Blum has always seen Blumhouse less as a film company than as a hive of creative talent. It’s why Blumhouse coproduced movies such as Whiplash and documentary series such as HBO’s The Jinx, which are outside the realm of horror almost entirely. It’s also why Blum suggested to Purge franchise director James DeMonaco, after he turned in a “spectacular” idea for a new film, that it “may be an even better book than a movie.”

The strategy is similar to that of Adaptive Studios—where former Blumhouse employee Nick Simonds landed earlier this month—which allows a production company to keep its options open with regards to what format in which it releases intellectual properties it owns, and it removes the agent-as-middleman aspect of the process. It also serves as the reverse of strategies employed by publishing companies that open their own film units, like Penguin Random House did with Random House Studio. But whereas Adaptive launched its books unit in order to repurpose film scripts trapped in development hell, Blumhouse wanted to acquire books from the start. And that’s what attracted Doubleday.

“What really brought us on board was this idea that they have such a fantastic collective of storytellers,” Doubleday editor Rob Bloom said. “We [also] loved the idea of getting into the world of horror, and the connection Blumhouse has with horror fans is unparalleled.”

Shortly after Blumhouse Books launched in July of 2015 with The Blumhouse Book of Nightmares: The Haunted City—a Blum-edited anthology of original scary short stories which, according to Blumhouse, has sold 12,000 copies across all formats—the imprint began to look toward building out its book list. Blum brought on former Bombay Gin Literary Journal editor and Foundry Literary agent Matt Wise, who secured the imprint’s first acquisition: a “haunted house-swap” thriller by S.L. Grey called The Apartment. The book will be published in Ireland, South Africa, and the Commonwealth by Pan Macmillan in September and in the U.S. in October, where Blumhouse will copublish the book in paperback original with Anchor. It has already been optioned for film—by Steven Spielberg’s Amblin Entertainment, not Blumhouse.

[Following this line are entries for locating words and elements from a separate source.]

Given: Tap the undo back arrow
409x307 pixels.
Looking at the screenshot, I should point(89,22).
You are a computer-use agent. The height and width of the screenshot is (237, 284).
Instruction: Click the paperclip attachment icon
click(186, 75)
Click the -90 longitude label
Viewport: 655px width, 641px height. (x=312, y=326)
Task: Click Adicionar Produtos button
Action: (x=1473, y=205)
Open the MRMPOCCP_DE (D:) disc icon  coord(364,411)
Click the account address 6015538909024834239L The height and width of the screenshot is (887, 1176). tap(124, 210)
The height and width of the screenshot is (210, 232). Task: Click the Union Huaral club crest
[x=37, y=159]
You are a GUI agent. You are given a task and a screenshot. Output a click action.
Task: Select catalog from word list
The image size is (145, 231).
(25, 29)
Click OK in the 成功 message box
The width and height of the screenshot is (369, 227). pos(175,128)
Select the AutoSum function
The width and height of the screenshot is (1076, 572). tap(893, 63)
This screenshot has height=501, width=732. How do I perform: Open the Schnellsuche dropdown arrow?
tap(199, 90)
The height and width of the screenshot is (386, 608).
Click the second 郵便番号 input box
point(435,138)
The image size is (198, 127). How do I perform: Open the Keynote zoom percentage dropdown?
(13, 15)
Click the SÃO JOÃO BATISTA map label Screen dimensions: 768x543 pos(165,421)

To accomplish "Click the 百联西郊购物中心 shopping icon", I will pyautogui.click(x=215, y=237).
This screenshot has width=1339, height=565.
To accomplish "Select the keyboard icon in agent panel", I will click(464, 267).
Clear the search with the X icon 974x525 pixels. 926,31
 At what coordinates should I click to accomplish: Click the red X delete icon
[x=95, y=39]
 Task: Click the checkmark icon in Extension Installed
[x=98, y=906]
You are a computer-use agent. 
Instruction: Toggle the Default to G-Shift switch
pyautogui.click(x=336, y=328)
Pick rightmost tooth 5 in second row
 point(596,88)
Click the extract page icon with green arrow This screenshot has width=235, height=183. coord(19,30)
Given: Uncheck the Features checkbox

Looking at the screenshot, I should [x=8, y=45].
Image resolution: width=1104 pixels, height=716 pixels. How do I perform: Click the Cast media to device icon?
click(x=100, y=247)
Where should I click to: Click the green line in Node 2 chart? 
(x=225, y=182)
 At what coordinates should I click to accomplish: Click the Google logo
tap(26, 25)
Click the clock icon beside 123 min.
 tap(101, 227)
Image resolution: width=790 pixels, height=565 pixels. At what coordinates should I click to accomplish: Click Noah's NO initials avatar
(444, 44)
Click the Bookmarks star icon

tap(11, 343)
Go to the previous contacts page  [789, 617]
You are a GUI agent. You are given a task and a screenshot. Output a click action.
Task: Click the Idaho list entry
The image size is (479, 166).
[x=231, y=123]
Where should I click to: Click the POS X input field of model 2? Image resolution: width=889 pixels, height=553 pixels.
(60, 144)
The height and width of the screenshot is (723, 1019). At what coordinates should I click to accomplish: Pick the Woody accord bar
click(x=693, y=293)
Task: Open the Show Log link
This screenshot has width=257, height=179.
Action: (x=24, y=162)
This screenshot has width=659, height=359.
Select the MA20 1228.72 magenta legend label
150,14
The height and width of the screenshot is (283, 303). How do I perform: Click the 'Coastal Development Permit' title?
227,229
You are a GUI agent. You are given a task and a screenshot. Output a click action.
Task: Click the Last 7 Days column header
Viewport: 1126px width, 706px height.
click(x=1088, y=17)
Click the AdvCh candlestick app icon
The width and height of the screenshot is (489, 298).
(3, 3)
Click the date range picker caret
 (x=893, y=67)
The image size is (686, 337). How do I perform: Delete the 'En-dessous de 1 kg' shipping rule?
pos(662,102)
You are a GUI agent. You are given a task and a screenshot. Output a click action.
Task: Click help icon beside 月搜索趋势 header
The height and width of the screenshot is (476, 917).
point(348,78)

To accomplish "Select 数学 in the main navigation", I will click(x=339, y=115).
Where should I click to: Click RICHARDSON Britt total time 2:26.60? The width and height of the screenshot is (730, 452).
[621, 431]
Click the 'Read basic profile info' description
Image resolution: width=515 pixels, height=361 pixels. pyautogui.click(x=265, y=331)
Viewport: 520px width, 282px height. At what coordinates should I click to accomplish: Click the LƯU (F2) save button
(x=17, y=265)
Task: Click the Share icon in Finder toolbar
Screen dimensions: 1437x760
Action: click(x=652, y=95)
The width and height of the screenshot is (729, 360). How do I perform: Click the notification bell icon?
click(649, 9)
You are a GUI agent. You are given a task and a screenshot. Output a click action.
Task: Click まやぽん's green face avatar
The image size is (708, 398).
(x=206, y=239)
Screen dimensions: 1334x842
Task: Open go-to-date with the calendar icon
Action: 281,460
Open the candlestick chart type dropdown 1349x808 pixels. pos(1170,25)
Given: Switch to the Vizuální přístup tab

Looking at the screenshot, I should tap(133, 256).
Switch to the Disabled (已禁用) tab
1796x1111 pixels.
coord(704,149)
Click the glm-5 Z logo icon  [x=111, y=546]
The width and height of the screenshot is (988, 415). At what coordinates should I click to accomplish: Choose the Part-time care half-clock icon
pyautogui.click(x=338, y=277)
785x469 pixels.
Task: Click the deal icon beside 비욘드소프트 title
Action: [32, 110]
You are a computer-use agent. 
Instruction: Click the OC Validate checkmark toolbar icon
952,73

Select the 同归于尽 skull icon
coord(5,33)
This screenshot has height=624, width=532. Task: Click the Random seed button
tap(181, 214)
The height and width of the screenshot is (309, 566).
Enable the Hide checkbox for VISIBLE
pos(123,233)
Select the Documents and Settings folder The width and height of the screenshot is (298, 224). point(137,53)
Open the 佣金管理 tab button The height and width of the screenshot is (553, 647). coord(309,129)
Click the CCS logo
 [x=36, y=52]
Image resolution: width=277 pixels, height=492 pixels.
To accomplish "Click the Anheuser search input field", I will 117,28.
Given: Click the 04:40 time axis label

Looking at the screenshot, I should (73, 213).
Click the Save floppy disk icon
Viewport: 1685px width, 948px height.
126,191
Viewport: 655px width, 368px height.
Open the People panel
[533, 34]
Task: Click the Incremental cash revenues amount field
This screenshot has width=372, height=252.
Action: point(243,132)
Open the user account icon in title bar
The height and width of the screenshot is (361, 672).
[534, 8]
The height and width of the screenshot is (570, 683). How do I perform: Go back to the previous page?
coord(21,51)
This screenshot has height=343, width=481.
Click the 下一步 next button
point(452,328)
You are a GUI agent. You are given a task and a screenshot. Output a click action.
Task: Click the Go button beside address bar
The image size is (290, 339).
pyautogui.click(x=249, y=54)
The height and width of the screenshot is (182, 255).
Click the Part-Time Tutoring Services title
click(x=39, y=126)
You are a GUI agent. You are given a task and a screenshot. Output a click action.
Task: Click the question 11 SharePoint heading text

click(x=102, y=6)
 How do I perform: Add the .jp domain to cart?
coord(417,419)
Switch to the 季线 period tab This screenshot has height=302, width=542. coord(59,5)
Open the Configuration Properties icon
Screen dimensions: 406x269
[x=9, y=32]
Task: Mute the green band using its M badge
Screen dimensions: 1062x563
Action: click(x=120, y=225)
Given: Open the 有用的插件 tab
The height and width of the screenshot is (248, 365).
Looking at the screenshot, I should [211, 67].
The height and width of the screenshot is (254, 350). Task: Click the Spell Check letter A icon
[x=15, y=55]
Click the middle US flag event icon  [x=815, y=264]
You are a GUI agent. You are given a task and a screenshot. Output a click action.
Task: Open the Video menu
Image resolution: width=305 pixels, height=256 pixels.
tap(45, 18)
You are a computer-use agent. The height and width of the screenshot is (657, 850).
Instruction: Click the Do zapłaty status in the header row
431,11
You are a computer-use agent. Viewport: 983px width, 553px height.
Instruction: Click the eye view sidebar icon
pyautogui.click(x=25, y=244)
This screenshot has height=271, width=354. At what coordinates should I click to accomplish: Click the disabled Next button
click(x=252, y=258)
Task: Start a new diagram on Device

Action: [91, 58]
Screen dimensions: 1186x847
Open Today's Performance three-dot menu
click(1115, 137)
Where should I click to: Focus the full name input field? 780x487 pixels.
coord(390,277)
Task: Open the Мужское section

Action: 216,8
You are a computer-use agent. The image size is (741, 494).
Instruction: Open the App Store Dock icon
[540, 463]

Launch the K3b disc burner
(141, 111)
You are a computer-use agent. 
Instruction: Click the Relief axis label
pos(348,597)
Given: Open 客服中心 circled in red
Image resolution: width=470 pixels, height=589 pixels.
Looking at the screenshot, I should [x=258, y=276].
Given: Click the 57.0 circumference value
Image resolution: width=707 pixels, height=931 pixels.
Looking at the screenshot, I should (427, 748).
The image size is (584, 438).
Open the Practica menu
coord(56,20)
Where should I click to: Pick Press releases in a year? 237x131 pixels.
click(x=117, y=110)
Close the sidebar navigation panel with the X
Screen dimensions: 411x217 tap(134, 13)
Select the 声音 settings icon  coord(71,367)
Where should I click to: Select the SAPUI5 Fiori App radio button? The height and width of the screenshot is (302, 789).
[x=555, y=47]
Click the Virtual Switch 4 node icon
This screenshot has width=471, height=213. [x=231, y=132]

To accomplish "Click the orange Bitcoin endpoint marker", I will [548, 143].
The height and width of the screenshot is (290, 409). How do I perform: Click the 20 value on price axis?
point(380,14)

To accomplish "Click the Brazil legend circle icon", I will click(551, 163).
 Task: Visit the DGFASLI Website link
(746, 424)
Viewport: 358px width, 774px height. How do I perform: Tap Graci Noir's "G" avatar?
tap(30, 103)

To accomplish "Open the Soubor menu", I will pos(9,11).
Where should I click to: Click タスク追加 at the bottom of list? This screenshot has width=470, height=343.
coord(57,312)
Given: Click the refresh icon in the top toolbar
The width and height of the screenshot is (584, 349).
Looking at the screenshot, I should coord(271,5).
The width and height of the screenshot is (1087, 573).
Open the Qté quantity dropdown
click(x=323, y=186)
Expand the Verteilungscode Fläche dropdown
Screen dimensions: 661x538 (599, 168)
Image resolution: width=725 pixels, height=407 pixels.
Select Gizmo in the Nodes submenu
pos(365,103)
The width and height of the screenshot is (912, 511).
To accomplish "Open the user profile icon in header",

The imprint’s other two acquisitions are slated for publication in 2017. One is a second collection, the Horror Writers Association Anthology, edited by Ellen Datlow. The other is Spanish writer-cartoonist Edgar Cantero’s in-progress novel Meddling Kids, which Bloom has described as “Scooby Doo versus Cthulhu.”

“As an entrepreneur, one of my biggest struggles is that you have to focus, but you also have to expand,” Blum said. “This is my way of doing it: stick with my genre, but expand into other areas.”